Stored records:
◇ ◇ ◇ ◇

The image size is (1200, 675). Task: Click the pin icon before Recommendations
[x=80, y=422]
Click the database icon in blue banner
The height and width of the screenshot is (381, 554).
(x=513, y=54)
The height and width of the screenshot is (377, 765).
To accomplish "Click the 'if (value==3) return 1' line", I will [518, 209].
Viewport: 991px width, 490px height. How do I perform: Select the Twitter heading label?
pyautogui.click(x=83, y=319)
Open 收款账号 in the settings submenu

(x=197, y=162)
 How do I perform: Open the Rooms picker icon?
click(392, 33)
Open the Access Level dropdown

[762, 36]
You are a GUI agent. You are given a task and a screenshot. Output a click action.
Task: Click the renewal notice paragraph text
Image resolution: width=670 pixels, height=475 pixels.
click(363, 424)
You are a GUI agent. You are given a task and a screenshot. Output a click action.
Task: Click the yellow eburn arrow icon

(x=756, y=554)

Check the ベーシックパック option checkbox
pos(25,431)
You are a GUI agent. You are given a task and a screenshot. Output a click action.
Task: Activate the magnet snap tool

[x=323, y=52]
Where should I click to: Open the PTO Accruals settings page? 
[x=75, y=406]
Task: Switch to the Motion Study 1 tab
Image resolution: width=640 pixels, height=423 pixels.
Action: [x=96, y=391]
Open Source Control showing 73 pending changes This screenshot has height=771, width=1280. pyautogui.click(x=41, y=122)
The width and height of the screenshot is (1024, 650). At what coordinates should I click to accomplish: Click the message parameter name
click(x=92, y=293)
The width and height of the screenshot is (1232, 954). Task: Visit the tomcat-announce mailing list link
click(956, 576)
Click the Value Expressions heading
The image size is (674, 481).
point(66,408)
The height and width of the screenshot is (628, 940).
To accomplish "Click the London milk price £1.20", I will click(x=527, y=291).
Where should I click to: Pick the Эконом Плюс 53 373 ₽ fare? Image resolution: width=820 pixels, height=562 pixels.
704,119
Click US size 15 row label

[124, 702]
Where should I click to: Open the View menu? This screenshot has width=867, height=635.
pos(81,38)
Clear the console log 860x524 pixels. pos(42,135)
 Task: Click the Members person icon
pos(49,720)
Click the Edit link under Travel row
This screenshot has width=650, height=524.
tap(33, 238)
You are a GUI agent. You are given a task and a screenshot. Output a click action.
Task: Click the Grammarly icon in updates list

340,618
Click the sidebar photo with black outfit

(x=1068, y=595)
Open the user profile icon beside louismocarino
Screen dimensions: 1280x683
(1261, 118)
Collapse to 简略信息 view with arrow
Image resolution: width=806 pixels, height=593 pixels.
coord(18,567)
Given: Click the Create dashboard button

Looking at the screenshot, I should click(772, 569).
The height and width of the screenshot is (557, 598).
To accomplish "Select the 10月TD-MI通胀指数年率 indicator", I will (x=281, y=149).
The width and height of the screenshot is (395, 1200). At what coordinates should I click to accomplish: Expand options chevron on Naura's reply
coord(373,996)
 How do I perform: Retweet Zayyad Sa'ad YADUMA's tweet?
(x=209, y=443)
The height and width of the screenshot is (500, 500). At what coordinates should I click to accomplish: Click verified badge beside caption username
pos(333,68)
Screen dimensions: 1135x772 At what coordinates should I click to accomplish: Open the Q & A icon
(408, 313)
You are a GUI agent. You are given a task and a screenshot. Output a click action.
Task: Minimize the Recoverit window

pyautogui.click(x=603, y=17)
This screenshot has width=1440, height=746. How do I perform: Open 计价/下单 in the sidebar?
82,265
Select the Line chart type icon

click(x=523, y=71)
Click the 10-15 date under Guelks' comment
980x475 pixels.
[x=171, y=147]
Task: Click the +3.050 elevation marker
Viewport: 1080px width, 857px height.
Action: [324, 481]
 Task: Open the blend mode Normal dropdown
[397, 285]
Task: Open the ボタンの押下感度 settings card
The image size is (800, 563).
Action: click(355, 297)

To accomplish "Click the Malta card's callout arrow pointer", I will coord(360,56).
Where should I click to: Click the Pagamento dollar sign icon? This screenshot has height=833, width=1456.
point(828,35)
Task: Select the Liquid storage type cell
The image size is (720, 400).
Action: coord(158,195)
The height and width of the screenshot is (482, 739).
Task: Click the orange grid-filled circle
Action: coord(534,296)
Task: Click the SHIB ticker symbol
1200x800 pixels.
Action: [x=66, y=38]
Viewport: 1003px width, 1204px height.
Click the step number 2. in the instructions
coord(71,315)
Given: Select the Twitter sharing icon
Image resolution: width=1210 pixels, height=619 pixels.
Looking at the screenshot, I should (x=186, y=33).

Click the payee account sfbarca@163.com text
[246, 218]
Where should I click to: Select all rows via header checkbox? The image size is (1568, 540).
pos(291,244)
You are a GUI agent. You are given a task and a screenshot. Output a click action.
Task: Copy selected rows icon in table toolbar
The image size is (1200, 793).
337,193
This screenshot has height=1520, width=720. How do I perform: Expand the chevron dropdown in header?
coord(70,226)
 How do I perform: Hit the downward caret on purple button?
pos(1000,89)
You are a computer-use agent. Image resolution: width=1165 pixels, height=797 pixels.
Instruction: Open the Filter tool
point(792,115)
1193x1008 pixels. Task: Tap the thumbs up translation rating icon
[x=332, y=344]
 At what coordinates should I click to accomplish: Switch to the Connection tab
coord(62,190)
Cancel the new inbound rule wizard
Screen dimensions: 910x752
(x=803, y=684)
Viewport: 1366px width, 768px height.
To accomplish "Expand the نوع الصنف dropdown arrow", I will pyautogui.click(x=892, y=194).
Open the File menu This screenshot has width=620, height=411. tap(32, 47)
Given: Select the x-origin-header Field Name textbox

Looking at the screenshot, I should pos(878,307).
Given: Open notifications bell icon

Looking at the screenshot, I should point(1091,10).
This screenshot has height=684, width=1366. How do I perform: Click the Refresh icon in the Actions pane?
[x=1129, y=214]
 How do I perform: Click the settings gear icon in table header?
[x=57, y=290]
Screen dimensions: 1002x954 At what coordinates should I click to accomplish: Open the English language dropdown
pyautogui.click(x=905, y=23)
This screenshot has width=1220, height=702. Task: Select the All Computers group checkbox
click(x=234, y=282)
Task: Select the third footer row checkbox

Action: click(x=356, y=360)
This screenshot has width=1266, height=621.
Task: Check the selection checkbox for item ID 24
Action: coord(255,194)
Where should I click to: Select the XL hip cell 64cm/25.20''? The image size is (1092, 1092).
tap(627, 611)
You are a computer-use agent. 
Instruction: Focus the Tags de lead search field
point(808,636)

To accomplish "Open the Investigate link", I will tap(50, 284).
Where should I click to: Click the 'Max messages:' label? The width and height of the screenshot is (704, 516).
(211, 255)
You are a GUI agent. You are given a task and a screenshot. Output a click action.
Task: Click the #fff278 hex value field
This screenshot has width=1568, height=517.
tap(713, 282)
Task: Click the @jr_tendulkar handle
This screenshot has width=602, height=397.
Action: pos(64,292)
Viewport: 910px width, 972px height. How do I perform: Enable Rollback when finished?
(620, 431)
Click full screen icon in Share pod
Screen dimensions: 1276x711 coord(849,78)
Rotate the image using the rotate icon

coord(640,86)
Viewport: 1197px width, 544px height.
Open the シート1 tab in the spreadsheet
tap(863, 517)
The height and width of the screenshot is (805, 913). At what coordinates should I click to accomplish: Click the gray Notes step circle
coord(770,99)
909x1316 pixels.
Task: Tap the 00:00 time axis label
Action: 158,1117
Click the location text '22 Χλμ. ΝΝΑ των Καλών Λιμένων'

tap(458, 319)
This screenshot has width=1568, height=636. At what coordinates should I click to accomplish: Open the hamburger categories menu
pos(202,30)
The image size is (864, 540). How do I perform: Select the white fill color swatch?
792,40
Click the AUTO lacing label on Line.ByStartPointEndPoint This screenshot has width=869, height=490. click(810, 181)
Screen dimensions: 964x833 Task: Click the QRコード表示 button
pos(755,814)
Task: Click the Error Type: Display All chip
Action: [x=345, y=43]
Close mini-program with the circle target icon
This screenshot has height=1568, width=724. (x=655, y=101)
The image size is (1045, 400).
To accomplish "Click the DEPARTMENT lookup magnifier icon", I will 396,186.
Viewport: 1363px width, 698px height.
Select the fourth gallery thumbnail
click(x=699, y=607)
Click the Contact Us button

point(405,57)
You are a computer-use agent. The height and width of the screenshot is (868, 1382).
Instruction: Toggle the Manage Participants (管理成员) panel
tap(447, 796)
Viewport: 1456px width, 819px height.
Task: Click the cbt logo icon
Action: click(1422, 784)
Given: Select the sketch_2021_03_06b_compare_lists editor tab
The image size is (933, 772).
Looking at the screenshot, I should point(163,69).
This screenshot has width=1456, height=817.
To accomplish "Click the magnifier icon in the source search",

◇ ◇ ◇ ◇

**Try it**
Tally the lines above containing "magnifier"; give only the number.

**Output for this exercise**
2